На полпути он остановился, услышав колокольный звон. Наверное, на пригорке показался царский возок. Желябужский перекрестился, помянул недобрым словом царских слуг, прогнавших его от монастыря, сел на коня и поехал в Деулино. Вечером он услышал от богомольцев, что великий государь был встречен у ворот настоятелем и братией, вошел в монастырь и долго молился. Странники рассказали, что за великим государем ехал большой каптан, в котором, по слухам, везли больную государыню. Но сколько ни расспрашивал Желябужский, никто не мог подтвердить, точно ли привезли царицу. Стольники и жильцы никого и близко не подпускали к каптану, а что происходило за монастырскими стенами, богомольцы не видели.
Желябужскому оставалось надеяться, что их позовут к царице. Марья коротала время, слушая рассказы странников о святых местах, и гадала, как там бабушка в Нижнем. Прошло несколько дней, и вдруг в Деулино прискакали несколько всадников. Громоподобный глас одного из наездников был слышен от околицы, а через несколько минут он сам въехал во двор, припав к конской гриве, чтобы не задеть верхнюю перекладину ворот. Дядя поспешно вышел на крыльцо навстречу окольничему Валуеву, которого сразу узнал по мощному гласу. Исполин слез с приседавшего под его тяжестью коня и добродушно заворчал, словно насытившийся медведь:
– В добром ли здравии, Иван Григорьевич? Прости великодушно, что давеча был с тобой неприветлив. Сам ведаешь, ради государевой службы под горячую руку и брата родного выбранишь матерно.
– Бог простит, окольничий! С чем пожаловал ко мне, убогому человечишке? – холодно осведомился Желябужский.
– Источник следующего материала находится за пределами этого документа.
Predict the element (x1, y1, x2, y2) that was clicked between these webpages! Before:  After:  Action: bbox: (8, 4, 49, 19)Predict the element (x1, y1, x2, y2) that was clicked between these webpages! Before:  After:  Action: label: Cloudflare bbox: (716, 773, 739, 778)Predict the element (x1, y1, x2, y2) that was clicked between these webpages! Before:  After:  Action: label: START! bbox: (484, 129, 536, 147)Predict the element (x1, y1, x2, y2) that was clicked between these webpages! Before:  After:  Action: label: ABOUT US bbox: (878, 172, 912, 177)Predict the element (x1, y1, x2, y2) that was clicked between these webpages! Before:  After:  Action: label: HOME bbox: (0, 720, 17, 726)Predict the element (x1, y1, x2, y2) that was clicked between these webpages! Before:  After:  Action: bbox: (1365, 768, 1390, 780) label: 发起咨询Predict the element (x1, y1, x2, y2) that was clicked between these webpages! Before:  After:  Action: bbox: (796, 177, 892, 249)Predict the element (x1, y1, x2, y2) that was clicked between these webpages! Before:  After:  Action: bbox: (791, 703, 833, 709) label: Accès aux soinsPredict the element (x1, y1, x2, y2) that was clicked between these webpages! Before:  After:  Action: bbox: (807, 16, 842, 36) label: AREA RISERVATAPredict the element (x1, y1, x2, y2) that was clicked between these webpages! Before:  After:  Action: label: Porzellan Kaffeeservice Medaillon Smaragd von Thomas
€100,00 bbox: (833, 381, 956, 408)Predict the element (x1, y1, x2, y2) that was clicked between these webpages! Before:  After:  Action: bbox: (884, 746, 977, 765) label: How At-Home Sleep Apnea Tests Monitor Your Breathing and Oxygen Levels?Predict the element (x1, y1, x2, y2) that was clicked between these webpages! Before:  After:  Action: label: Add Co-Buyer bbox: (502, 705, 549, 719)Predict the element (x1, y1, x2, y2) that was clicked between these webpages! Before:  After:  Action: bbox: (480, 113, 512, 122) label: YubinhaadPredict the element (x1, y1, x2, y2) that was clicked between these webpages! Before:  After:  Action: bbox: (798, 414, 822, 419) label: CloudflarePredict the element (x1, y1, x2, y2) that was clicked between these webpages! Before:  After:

– Государыня зовет твою племянницу. Повелела просить ее честью, как просят близких родичей.
Иван Желябужский расцвел и велел немедленно закладывать возок. В сопровождении Валуева они въехали через монастырские врата, закрытые на время паломничества царской четы. Оказавшись в знаменитой обители, дядя пал на колени, но окольничий не дал ему помолиться, а сразу же повел к царице. Марья шла за окольничим, размышляя о том, как несладко приходится жене такого звероподобного мужа. Приласкает – все косточки захрустят, а уж прогневается – придушит как кутенка.
В келью, отведенную царице, мужскому полу вход был заказан. Боясь нарушить тишину своим медвежьим рыком, окольничий молча подтолкнул Марью к низенькой дверце. Легонько подтолкнул широкой, как лопата, ладонью, но этого толчка хватило, чтобы хрупкая Марья с размаху врезалась в обитую железными полосами дверцу. Потирая ушибленные места, она вошла внутрь и в темноте кельи попала в объятья не менее крепкие, чем медвежья хватка Валуева. Ее горячо облобызали и зашептали на ухо:
– Подружка моя! Сколько лет, сколько зим! Да ты не узнаешь меня, что ли? Али я так постарела?